Mar 222017

It’s fair to say I’m a big fan of Queen. They shaped my life – the only band to have even a remotely similar effect on me was ELO. (Yes, I’m an Electric Light Orchestra fan. Seriously, if you haven’t listened to the Eldorado or Time operatic albums in the dark you haven’t lived.)

Queen taught me a lot: the emotional perils of travelling at near-relativistic speeds and returning home, that maybe immorality isn’t what fantasy makes it seem like, and, amongst a great many other things, that you need to take a big leap from time to time to avoid getting stuck in a rut.

But you can find more prosaic meanings in Queen, too, if you want to. One of them deals with long term retention. We get that lesson from one of the choruses for Too much love will kill you:

Too much love will kill you,

Just as sure as none at all

Hang on, you may be asking, what’s that got to do with long term retention?

Replace ‘love’ with ‘data’ and you’ve got it.


I’m a fan of the saying:

It’s always better to backup a bit too much than not quite enough.

In fact, it’s something I mention again in my book, Data Protection: Ensuring Data Availability. Perhaps more than once. (I’ve mentioned my book before, right? If you like my blog or want to know more about data protection, you should buy the book. I highly recommend it…)

That’s something that works quite succinctly for what I’d call operational backups: your short term retention policies. They’re going to be the backups where you’re keeping say, weekly fulls and daily incrementals for (typically) between 4-6 weeks for most businesses. For those sorts of backups, you definitely want to err on the side of caution when choosing what to backup.

Now, that’s not to say you don’t err on the side of caution when you’re thinking about long term retention, but caution definitely becomes a double-edged sword: the caution of making sure you’re backing up what you are required to, but also the caution of making sure you’re not wasting money.

Let’s start with a simpler example: do you backup your non-production systems? For a lot of environments, the answer is ‘yes’ (and that’s good). So if the answer is ‘yes’, let me ask the follow-up: do you apply the same retention policies for your non-production backups as you do for your production backups? And if the answer to that is ‘yes’, then my final question is this: why? Specifically, are you doing it because it’s (a) habit, (b) what you inherited, or (c) because there’s a mandated and sensible reason for doing so? My guess is that in 90% of scenarios, the answer is (a) or (b), not (c). That’s OK, you’re in the same boat as the rest of the industry.
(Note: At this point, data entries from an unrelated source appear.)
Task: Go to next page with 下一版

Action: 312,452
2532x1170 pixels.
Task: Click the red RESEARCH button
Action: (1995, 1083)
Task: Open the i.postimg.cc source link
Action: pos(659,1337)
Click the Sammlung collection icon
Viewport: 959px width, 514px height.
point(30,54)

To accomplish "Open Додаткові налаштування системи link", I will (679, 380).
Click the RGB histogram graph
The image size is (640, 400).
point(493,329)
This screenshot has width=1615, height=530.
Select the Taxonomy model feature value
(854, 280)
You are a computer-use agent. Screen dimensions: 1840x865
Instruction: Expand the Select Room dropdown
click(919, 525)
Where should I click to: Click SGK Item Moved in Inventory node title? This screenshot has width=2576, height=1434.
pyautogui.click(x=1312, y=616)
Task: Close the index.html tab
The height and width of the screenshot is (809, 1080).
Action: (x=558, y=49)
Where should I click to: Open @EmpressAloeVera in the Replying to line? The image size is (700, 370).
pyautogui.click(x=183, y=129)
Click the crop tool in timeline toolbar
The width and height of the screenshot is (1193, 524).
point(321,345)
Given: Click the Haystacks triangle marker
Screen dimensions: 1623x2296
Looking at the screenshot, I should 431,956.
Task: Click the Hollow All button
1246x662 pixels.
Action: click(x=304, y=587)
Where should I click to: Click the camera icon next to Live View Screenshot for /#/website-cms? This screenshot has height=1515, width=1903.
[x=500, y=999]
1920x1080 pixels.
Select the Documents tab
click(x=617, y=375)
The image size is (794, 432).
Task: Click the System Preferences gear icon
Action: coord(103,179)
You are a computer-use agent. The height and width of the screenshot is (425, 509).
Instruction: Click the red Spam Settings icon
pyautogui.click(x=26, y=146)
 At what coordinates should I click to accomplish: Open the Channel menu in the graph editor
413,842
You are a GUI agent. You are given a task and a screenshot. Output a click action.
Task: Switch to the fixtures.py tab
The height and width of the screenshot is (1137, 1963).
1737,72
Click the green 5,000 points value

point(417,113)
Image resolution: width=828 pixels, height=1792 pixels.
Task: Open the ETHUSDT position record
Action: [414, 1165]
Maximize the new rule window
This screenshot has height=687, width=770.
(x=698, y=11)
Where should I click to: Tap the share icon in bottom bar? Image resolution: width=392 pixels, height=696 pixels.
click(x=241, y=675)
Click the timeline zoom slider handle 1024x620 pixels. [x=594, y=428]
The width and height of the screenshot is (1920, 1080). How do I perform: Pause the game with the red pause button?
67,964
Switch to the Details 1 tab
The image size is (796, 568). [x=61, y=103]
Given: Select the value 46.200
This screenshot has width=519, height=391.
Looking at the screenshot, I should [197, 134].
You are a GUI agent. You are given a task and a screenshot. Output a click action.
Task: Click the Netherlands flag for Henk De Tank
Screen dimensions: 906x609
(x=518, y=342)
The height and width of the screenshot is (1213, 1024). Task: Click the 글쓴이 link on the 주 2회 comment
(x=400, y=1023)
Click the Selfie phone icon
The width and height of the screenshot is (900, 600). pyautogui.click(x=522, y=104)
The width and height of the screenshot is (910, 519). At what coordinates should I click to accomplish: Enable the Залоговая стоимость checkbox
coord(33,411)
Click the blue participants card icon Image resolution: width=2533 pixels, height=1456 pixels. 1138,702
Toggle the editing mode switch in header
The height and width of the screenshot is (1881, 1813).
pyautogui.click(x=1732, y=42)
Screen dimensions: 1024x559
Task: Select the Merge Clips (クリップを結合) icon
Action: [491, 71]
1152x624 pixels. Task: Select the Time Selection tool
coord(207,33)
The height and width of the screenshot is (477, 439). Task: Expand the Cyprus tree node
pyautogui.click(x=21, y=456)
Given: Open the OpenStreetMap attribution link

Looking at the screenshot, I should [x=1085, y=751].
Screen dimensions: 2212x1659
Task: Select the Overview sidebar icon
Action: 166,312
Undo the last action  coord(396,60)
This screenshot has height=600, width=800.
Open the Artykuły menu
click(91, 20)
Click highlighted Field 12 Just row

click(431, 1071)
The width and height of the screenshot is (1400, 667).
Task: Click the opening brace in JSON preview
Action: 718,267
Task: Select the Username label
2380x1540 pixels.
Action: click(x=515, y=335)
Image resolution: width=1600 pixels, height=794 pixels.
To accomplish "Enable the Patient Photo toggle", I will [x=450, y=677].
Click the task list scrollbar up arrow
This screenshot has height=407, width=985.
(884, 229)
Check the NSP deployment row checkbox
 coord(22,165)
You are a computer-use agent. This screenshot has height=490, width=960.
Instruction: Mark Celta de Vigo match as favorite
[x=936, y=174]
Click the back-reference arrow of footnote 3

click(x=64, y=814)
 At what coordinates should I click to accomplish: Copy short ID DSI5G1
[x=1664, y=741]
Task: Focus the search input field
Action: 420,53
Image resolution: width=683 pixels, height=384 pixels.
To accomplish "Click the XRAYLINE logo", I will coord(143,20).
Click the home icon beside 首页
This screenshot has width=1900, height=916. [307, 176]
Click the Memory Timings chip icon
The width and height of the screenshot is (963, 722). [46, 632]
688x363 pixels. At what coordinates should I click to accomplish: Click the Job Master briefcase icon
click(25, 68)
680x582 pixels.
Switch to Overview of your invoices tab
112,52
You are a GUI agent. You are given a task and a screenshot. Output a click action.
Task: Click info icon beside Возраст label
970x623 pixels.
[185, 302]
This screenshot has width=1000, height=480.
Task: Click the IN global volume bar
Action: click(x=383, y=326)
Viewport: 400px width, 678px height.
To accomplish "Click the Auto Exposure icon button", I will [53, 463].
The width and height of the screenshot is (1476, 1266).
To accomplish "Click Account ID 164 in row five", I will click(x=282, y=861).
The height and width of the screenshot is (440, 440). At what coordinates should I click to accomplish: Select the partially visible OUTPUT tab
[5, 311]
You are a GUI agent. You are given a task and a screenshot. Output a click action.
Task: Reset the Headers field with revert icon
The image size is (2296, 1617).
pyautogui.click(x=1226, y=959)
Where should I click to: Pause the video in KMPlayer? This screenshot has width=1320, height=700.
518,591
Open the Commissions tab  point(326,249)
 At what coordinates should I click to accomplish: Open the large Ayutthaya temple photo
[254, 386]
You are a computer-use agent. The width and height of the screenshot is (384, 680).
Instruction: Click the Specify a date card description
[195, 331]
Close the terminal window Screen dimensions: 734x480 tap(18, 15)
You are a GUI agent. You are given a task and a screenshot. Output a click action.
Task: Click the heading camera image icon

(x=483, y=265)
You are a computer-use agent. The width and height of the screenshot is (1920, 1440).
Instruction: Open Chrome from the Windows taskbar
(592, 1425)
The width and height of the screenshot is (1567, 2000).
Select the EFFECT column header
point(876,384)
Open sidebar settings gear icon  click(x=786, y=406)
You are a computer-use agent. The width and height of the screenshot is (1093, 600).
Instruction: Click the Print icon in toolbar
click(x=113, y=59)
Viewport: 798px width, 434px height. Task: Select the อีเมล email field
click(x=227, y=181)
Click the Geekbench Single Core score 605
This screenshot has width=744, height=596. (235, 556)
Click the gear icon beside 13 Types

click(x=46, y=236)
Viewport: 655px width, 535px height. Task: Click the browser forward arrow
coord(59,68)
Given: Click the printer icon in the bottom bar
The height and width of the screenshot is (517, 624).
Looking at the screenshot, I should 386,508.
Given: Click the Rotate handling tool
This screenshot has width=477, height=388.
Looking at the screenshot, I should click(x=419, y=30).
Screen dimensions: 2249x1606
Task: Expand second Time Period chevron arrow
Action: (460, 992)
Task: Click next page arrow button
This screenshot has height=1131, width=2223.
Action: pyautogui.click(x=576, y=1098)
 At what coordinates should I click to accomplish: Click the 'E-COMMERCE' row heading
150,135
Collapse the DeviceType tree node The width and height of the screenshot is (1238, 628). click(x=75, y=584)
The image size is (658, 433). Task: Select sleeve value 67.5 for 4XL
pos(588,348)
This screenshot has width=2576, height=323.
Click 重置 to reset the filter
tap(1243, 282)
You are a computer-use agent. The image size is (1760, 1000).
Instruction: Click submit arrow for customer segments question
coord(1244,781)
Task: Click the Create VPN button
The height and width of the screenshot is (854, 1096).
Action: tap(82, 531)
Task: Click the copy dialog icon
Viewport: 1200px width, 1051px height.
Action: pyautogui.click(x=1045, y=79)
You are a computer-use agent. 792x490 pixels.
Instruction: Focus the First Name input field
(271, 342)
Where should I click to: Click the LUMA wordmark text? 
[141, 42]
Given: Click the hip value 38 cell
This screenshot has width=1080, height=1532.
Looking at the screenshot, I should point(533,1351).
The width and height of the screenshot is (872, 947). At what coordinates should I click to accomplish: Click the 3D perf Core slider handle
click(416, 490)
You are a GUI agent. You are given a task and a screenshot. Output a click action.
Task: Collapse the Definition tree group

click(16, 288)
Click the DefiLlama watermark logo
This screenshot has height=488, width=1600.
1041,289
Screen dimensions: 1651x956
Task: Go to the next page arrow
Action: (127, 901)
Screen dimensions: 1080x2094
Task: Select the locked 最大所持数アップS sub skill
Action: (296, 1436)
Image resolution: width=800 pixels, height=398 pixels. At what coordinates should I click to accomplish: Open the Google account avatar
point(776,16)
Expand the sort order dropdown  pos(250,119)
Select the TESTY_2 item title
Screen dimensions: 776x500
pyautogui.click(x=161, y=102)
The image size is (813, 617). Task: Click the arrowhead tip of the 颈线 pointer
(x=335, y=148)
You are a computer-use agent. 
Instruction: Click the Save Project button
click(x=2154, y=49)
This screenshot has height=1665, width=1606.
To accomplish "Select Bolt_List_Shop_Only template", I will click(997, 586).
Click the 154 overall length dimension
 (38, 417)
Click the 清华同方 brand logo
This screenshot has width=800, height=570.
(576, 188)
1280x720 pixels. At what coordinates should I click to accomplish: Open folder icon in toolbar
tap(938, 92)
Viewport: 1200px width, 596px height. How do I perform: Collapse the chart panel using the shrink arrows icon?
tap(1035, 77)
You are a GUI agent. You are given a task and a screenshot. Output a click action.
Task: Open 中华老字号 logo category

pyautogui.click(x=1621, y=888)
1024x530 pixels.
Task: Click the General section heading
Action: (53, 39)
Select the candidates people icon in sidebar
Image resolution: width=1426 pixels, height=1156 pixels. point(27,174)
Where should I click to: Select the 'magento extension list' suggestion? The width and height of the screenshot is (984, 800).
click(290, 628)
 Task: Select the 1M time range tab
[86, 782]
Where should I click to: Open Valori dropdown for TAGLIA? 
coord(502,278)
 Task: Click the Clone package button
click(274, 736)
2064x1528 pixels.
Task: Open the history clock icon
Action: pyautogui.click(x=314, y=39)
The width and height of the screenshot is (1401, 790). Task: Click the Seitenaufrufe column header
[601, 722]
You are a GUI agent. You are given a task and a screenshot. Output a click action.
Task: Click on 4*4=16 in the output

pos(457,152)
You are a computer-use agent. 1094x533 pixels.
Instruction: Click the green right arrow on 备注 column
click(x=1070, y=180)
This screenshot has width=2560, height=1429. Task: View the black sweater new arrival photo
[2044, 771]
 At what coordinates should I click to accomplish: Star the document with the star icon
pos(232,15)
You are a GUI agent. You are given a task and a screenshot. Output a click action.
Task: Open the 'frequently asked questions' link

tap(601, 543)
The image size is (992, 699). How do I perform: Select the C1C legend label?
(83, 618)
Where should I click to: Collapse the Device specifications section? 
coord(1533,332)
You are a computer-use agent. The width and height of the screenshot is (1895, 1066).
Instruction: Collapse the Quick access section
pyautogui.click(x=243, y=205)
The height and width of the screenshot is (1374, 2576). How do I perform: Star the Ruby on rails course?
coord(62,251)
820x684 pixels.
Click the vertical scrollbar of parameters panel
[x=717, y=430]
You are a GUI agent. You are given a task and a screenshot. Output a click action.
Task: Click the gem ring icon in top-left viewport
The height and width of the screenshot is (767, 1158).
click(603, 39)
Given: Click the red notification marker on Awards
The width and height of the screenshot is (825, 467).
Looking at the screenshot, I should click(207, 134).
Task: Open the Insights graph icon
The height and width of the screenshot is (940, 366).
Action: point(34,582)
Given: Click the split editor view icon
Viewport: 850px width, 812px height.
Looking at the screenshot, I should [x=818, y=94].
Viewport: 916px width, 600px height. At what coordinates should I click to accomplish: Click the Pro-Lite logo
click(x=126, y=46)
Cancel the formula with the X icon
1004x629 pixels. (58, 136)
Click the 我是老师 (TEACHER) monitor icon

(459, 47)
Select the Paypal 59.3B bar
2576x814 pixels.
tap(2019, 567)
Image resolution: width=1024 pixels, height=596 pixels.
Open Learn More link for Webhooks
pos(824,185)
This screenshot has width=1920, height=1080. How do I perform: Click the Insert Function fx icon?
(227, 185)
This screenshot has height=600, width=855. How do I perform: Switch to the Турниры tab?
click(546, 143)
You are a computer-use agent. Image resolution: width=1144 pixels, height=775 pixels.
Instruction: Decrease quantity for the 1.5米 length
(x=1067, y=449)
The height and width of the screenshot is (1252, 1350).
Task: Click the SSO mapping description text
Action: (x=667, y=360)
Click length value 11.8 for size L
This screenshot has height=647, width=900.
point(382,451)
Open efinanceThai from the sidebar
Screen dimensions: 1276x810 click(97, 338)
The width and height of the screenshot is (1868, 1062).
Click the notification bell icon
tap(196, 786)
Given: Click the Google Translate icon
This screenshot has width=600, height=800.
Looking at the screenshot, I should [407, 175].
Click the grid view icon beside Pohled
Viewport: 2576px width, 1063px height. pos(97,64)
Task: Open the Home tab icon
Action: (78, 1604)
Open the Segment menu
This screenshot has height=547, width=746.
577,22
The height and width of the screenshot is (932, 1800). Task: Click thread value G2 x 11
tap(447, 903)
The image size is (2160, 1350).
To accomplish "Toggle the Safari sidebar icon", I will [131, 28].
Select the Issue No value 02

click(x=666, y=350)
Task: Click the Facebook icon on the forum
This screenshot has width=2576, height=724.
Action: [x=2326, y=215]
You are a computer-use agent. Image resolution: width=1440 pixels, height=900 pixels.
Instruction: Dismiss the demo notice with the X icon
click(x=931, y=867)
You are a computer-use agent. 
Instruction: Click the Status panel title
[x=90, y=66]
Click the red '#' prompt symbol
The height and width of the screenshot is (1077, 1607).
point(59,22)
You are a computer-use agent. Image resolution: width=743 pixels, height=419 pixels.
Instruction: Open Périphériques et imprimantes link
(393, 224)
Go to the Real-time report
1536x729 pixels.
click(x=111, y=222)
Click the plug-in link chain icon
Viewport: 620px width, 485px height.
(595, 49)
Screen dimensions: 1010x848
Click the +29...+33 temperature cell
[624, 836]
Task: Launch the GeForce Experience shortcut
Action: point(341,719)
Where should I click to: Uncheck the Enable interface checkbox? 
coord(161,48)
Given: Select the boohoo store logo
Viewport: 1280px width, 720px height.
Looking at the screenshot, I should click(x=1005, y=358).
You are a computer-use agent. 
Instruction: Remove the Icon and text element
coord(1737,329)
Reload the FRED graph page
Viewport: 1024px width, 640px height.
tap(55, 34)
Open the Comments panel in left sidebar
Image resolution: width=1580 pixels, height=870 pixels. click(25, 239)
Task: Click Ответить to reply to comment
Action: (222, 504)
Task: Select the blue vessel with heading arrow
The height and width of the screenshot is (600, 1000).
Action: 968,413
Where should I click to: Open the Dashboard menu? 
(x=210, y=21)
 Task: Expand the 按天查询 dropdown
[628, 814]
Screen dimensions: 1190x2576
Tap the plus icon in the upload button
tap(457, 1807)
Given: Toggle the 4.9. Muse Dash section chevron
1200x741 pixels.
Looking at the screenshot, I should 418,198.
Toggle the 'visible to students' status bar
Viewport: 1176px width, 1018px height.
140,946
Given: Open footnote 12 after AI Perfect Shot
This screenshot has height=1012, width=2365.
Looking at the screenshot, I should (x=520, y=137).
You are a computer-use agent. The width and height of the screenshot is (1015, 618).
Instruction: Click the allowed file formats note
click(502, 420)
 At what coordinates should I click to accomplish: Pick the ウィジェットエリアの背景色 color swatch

Let’s say you have 10TB of production data, and 5TB of non-production data. Not worrying about deduplication for the moment, if you’re doing weekly fulls and daily incrementals, with a 3.5% daily change (because I want to hurt my brain with mathematics tonight – trust me, I still count on my fingers, and 3.5 on your fingers is hard) with a 5 week retention period then you’re generating:

  • 5 x (10+5) TB in full backups
  • 30 x ((10+5) x 0.035) TB in incremental backups

That’s 75 TB (full) + 15.75 TB (incr) of backups generated for 15TB of data over a 5 week period. Yes, we’ll use deduplication because it’s so popular with NetWorker and shrink that number quite nicely thank-you, but 90.75 TB of logical backups over 5 weeks for 15TB of data is the end number we get at.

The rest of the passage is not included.